EXCERPT:
Thermally induced gelable polymer networks for living cell encapsulation

We report the encapsulation of MIN6 cells, a pancreatic β-cell line, using thermally induced gelable materials. This strategy uses aqueous solvent and mild temperatures during encapsulation, thereby minimizing adverse effects on cell function and viability. Using a 2:1 mixture of PNIPAAm-PEG-PNIPAAm tri-block copolymer and PNIPAAm homopolymer that exhibit reversible sol-to-gel transition at ∼30°C, gels were formed that exhibit mechanical integrity, and are stable in H2O, PBS and complete DMEM with negligible mass loss at 37°C for 60 days. MTT assays showed undetectable cytotoxicity of the polymers towards MIN6 cells. A simple microencapsulation process was developed using vertical co-extrusion and a 37°C capsule collection bath containing a paraffin layer above DMEM. Spherical capsules with diameters ranging from 500 to 900 µm were formed. SEM images of freeze-dried capsules with PBS as the core solution showed homogenous gel capsule membranes. Confocal microscopy revealed that the encapsulated cells tended to form small aggregates over 5 days, and staining for live and dead cells showed high viability post-encapsulation. A static glucose challenge with day-5 cultured microencapsulated cells exhibited glucose-dependent insulin secretion comparable to controls of free MIN6 cells grown in monolayers. These results demonstrate the potential use of these thermo-responsive polymers as cell encapsulation membranes. Biotechnol. Bioeng. 2007;96: 146–155. © 2006 Wiley Periodicals, Inc.

DATA UNDER STUDY:
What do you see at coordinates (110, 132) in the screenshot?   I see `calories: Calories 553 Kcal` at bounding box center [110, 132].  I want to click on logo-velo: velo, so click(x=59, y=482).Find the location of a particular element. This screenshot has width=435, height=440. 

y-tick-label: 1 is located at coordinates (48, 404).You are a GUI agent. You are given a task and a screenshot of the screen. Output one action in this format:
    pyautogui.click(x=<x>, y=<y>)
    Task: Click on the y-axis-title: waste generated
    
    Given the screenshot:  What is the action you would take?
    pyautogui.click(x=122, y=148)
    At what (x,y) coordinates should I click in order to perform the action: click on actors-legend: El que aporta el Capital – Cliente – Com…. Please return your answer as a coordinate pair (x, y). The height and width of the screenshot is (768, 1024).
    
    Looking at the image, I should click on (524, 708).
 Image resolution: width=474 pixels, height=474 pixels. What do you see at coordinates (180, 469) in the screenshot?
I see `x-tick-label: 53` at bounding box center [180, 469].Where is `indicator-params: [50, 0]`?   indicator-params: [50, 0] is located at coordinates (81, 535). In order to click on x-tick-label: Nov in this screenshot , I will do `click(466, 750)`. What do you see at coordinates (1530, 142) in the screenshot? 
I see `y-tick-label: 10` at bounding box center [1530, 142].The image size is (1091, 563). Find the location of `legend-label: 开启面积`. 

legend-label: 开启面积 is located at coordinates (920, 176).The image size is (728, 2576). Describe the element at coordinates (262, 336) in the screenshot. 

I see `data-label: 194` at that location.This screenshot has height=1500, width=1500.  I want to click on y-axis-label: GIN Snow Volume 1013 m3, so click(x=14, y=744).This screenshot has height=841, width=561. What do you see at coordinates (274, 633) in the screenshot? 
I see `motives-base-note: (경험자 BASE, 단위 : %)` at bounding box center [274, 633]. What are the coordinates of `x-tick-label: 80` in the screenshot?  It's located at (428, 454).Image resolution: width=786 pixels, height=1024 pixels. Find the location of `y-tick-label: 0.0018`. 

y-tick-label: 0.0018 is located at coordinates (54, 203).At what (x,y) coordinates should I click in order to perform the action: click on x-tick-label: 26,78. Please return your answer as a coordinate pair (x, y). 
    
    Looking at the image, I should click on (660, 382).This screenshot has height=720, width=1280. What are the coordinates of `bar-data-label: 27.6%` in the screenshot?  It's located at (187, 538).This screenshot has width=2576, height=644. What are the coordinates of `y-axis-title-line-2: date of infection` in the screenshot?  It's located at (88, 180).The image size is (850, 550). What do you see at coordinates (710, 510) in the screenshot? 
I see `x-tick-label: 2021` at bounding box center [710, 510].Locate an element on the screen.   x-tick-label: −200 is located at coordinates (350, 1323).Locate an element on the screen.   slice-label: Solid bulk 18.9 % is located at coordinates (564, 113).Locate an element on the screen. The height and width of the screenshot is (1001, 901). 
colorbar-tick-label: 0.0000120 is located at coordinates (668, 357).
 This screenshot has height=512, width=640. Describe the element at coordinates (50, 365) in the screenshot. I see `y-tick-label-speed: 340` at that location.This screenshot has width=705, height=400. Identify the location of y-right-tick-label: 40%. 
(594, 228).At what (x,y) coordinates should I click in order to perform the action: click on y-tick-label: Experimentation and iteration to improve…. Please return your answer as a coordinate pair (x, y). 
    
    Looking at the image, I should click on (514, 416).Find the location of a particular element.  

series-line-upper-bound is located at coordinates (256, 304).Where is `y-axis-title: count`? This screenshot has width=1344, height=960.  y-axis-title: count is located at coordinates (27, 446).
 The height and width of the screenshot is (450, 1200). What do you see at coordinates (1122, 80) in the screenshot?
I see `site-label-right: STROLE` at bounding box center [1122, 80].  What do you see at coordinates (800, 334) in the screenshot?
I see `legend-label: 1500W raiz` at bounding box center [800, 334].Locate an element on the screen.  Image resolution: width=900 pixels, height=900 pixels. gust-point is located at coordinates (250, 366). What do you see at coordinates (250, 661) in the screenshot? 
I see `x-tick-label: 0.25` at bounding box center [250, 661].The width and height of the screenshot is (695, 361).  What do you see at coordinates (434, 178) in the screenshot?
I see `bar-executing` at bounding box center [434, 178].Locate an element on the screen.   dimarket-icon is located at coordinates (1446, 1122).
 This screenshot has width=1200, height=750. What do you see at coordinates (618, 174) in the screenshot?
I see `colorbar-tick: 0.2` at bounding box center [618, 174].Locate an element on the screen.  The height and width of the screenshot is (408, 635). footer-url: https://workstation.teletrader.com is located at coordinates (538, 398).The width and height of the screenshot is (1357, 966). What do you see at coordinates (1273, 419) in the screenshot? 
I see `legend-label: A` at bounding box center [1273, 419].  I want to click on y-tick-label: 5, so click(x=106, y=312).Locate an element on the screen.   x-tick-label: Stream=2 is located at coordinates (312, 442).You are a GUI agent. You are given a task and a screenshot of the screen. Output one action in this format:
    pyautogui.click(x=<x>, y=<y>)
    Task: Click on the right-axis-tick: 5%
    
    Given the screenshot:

EXERCISE AIM: In the abstract on thermally induced gelable polymer networks for cell encapsulation, what range of diameters did the spherical capsules have?

EXERCISE OUTPUT: 500 to 900 µm